The clinical spectrum of myopathies caused by statin may include myalgia, myositis, muscle pain, cramps, and less frequent rhabdomyolysis [33]. However, the exact pathophysiological mechanism(s) responsible for statin-induced myopathy is not fully known. According to a review by Gluba-Brzozka and colleagues [34], statin intolerance is mainly attributable to the perturbation of several molecular mechanisms including the reduced production of coenzyme Q10, impairment of the ubiquitin pathway, reduced production of sarcolemmal or sarcoplasmic reticular cholesterol, diminished production of prenylated proteins, disruption of calcium metabolism, induction of skeletal muscle apoptosis and mitochondrial dysfunction [34]. Alternatives to statin therapy include the use of cholesterol absorption inhibitors and bile-acid sequestrants. However, the efficacy of these drugs in reducing the levels of LDL cholesterol is much lower than that of statins. In 2015, a new class of LDL inhibitors made by human monoclonal antibodies directed against the PCSK9 enzyme, a master regulator of the LDL receptor, was approved by the US Food and Drug Administration [35]. However, the relatively high cost and the existence of conflicting data about their long-term safety profile have significantly limited the widespread use of this therapeutic tool [36]. Therefore, statins remain irreplaceable for the treatment of hypercholesterolemia and prevention of CVDs [37]. In this regard, simvastatin appears to be the best choice in terms of cost and safety, while atorvastatin and rosuvastatin are more effective to reduce cholesterol levels [38]. However, compared to atorvastatin, simvastatin is associated with a higher risk of myalgia [39].
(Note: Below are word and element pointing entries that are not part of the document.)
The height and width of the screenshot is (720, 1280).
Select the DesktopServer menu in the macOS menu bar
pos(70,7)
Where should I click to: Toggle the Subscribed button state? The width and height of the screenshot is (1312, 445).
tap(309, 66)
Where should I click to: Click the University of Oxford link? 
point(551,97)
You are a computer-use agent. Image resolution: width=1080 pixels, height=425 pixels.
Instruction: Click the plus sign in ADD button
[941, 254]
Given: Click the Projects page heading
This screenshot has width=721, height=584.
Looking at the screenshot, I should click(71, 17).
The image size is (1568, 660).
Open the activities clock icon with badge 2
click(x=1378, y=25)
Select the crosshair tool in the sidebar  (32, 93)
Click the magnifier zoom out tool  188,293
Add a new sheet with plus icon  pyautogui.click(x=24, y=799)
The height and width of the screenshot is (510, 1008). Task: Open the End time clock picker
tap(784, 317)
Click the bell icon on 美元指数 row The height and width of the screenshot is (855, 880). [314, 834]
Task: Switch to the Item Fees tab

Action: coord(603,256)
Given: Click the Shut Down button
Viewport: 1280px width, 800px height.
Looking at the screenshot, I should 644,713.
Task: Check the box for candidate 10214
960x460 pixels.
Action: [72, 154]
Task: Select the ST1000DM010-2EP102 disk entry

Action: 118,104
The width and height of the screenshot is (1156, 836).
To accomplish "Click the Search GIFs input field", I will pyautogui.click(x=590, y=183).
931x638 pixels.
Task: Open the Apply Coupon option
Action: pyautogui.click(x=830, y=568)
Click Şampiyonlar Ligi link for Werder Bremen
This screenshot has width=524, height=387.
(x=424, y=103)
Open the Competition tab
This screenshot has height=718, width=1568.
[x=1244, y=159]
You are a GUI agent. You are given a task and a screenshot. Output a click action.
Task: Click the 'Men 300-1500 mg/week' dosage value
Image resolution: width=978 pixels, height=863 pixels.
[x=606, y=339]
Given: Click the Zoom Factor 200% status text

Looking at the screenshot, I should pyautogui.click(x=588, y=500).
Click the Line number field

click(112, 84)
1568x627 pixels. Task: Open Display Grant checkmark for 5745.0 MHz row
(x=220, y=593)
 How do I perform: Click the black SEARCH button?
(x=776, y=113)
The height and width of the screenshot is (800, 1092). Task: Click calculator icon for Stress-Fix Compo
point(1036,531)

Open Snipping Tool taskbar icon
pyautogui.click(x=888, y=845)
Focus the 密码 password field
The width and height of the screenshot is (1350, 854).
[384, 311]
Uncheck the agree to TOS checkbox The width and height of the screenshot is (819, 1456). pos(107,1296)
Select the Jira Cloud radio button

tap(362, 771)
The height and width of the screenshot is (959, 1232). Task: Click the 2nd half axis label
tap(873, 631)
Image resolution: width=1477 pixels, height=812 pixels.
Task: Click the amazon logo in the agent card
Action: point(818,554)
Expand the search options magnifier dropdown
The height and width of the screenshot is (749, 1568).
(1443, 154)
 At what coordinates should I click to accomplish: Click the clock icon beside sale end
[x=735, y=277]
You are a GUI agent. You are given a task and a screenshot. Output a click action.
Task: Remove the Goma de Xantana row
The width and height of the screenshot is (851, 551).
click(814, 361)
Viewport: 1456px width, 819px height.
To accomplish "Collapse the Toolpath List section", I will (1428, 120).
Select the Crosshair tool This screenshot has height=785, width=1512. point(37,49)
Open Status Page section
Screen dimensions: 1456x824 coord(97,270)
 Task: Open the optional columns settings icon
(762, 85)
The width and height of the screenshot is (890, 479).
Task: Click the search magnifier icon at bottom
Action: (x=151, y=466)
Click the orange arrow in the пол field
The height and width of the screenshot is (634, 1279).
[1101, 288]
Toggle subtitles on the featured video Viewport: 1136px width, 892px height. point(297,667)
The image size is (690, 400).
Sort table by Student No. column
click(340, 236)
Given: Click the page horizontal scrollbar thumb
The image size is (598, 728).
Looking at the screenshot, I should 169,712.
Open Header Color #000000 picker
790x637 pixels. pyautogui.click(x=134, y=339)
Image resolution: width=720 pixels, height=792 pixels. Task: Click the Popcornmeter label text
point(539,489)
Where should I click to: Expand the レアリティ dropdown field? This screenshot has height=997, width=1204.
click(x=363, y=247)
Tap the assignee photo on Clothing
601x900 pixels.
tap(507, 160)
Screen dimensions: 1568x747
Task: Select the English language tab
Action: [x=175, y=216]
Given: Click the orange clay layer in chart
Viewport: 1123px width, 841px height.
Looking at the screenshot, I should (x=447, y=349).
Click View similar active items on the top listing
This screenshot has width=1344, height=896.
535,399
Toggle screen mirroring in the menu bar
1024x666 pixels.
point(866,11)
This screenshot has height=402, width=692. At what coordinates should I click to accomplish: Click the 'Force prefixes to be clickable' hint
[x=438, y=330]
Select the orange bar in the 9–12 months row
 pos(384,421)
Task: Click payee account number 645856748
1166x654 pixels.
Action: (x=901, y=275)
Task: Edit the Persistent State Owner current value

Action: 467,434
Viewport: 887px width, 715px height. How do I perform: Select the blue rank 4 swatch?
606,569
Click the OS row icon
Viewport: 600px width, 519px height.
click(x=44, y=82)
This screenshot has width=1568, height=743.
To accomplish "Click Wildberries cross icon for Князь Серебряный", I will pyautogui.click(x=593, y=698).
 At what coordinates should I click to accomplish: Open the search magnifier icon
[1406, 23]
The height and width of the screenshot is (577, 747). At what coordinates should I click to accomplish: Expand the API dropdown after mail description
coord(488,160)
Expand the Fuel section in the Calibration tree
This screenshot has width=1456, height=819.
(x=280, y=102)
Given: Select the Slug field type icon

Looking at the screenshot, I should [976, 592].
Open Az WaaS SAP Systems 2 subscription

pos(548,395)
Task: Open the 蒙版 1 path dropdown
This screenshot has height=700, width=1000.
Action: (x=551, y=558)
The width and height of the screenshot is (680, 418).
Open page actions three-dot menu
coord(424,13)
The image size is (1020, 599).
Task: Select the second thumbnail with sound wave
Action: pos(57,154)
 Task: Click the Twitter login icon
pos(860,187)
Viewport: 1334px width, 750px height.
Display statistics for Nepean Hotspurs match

Unbalanced ECS activity is associated with a plethora of pathological conditions affecting both the brain and peripheral organs and tissues [11, 12, 40]. For example, chronic over-activation of CB1 receptors by higher tissue levels of endocannabinoids is recognized as a pathological mechanism causing exacerbation of inflammatory responses and oxidative stress as well as obesity and its consequences, such as type 2 diabetes, liver and kidney dysfunctions and atherogenic inflammation. In some other pathological conditions, instead, transient and site-specific activation of the ECS and its activity at either CB1 or CB2 receptors takes part in the body’s compensatory responses to several insults, thus reducing symptoms and/or slowing the progression of diseases [11]. The rationale for the present study relied on published studies documenting that CB1 receptors in skeletal muscle cells regulate important metabolic pathways including insulin sensitivity and glucose uptake [17, 41]. Additionally, we demonstrated that the pharmacological stimulation of CB1 receptors by endogenous (mainly 2-AG) or synthetic (ACEA) agonists promotes the proliferation of both murine and human myoblasts and concomitantly inhibits their differentiation into mature myotubes [15]. Accordingly, using a mouse model of Duchenne muscular dystrophy (DMD), which is the most frequent and detrimental form of hereditary myopathy, we found that the selective antagonism of CB1 by rimonabant prevents locomotor impairment and promotes muscle regeneration by halting the inflammatory response [16]. These observations suggest that muscle dystrophies such as DMD may be listed among those pathological conditions that benefit from CB1 receptor antagonism rather than agonism.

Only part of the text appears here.